▶ **AIM OF THE TASK**
For the entries below, state how many lines contain the word "question" and add nothing else.

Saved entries
Start of Block

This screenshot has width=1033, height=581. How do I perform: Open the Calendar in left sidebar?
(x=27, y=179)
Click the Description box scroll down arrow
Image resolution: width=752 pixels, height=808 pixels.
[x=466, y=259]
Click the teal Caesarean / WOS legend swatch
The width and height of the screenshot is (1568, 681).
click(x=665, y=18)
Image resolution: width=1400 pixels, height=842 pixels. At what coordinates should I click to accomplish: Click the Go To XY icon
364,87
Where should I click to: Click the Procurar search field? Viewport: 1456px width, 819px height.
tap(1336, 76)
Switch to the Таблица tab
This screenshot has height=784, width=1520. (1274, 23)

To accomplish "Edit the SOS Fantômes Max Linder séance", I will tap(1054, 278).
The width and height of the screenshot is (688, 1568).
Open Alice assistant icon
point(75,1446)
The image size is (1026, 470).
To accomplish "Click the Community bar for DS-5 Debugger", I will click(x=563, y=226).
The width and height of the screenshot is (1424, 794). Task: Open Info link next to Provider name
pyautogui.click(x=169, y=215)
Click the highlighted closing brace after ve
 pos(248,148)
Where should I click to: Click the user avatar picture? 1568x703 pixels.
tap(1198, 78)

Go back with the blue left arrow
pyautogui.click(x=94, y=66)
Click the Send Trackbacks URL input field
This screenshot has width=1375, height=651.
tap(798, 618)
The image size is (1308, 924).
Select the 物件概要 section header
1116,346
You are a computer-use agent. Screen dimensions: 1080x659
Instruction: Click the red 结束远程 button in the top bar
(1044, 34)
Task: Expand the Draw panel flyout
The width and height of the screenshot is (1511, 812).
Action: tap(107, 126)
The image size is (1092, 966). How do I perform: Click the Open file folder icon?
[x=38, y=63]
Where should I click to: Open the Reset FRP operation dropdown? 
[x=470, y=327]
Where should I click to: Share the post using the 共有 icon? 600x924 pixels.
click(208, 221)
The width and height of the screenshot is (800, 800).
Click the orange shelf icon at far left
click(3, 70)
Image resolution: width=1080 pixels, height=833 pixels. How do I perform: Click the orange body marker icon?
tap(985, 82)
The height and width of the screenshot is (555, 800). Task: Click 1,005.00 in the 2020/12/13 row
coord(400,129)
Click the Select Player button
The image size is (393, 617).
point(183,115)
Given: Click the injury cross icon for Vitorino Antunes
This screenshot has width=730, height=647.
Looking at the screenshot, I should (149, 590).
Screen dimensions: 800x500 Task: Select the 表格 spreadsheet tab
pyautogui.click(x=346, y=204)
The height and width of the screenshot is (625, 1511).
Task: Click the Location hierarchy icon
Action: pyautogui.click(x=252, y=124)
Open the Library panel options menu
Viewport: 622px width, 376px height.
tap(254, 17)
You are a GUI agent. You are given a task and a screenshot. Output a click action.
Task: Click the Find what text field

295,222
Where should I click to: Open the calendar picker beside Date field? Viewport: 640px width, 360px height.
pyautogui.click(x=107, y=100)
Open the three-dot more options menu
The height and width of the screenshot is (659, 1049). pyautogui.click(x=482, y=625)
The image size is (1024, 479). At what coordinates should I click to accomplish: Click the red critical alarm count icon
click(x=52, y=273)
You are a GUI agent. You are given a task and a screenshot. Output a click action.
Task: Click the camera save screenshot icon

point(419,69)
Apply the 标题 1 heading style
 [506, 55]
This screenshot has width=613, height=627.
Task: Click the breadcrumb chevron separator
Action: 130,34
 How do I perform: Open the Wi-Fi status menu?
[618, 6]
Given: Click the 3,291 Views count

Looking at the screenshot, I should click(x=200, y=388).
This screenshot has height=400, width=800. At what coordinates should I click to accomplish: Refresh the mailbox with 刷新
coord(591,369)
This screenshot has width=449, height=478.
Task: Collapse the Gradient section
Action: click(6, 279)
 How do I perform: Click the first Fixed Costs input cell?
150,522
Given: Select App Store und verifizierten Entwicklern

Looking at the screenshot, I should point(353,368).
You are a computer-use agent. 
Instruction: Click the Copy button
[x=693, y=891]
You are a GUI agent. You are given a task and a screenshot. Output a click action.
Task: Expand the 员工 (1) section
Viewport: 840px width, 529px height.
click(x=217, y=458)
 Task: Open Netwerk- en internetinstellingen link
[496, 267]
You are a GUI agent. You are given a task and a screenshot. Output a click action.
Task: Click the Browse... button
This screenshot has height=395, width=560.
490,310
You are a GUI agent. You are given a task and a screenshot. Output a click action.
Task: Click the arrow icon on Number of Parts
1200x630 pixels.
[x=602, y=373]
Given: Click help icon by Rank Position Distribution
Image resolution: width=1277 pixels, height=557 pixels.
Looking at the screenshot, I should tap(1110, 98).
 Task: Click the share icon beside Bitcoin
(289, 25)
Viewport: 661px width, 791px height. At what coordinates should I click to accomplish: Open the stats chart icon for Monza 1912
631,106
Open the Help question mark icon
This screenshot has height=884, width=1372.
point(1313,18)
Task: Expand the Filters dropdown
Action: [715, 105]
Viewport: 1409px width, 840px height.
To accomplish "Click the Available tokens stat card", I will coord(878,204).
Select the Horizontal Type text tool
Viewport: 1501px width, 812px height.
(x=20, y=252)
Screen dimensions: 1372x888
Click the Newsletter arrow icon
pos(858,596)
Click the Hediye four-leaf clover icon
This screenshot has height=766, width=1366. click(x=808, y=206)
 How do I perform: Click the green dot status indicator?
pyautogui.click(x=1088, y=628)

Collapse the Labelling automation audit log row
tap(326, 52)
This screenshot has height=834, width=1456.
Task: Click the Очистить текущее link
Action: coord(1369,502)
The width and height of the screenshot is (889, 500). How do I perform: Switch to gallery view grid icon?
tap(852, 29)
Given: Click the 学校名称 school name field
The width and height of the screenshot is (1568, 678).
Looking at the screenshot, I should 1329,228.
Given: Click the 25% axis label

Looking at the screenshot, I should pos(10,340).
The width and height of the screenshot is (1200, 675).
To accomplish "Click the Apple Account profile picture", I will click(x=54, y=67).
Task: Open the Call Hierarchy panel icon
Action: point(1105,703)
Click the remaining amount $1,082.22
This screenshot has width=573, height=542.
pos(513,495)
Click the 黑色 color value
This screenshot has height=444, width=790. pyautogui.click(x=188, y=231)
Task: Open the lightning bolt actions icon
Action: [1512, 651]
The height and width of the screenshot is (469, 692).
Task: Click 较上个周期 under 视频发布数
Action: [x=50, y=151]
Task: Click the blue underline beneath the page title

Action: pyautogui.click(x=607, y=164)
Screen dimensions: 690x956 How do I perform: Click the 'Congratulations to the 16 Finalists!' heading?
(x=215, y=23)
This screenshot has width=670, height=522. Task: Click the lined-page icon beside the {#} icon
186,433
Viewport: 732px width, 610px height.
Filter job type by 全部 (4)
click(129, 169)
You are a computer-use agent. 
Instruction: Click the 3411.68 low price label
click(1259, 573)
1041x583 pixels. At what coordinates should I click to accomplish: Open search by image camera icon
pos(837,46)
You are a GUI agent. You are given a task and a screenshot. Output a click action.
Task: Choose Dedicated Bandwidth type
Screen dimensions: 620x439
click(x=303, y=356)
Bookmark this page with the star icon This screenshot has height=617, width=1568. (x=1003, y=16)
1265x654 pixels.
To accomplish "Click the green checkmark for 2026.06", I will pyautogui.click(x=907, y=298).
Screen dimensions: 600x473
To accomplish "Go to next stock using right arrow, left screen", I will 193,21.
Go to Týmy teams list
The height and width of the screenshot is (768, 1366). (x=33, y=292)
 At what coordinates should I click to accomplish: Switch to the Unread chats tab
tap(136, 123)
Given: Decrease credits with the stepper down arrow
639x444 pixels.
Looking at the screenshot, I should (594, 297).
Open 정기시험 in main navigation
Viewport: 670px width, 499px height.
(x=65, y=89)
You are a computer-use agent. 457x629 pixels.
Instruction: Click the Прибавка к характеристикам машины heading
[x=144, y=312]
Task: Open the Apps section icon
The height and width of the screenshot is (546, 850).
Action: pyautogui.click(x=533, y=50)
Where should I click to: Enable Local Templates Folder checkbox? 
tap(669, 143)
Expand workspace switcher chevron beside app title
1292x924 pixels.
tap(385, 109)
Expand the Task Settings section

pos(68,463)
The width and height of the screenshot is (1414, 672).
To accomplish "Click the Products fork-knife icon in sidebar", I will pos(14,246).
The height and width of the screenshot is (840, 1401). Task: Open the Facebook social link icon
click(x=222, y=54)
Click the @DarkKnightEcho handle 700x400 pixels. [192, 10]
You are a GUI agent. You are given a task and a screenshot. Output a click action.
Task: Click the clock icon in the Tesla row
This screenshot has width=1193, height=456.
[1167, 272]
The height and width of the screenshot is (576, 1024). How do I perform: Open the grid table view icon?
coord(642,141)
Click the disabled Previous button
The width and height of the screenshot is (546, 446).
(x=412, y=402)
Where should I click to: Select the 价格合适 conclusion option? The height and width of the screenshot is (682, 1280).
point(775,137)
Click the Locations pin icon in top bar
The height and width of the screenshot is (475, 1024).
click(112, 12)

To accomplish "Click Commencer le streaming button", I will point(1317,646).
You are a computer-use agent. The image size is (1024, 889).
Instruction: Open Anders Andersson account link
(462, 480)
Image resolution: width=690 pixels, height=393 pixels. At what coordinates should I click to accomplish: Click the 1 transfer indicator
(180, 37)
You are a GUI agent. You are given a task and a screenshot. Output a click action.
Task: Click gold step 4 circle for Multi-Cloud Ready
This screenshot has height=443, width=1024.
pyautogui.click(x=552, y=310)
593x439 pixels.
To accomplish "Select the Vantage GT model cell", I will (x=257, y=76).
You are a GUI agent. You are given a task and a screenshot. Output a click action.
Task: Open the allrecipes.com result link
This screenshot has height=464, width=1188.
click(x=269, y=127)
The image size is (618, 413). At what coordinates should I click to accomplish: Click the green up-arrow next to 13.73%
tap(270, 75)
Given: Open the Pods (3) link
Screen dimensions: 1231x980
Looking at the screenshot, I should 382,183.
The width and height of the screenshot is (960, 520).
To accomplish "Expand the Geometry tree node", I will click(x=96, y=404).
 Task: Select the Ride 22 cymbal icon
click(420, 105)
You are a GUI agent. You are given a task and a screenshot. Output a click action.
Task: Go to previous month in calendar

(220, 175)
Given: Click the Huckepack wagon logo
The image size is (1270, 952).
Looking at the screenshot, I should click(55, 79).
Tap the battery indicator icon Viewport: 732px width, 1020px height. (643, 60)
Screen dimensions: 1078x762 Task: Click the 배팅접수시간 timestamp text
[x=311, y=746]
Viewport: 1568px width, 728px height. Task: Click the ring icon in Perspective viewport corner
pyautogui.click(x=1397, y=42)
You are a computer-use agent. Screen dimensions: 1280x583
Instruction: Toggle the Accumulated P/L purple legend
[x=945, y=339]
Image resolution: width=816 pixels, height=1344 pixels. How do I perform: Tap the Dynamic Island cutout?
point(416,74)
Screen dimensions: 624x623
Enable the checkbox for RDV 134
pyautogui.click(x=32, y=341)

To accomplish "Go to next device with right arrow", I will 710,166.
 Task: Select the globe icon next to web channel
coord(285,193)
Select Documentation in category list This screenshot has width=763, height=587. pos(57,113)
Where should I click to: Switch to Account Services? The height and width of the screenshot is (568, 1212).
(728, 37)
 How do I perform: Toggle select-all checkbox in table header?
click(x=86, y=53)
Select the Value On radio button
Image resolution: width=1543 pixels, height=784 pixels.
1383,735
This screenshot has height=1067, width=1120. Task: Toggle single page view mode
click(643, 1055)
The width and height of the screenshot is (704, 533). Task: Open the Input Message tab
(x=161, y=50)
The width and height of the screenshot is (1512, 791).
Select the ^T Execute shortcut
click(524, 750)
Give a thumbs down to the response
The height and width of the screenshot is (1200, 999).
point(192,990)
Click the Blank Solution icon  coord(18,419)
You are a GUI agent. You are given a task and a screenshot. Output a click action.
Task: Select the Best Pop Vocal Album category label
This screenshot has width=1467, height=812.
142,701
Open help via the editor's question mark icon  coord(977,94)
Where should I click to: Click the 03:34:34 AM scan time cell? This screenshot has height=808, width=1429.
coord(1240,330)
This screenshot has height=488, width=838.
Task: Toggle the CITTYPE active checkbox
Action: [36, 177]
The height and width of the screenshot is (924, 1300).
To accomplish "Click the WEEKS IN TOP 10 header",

End of Block

▶ **YOUR RESPONSE**
2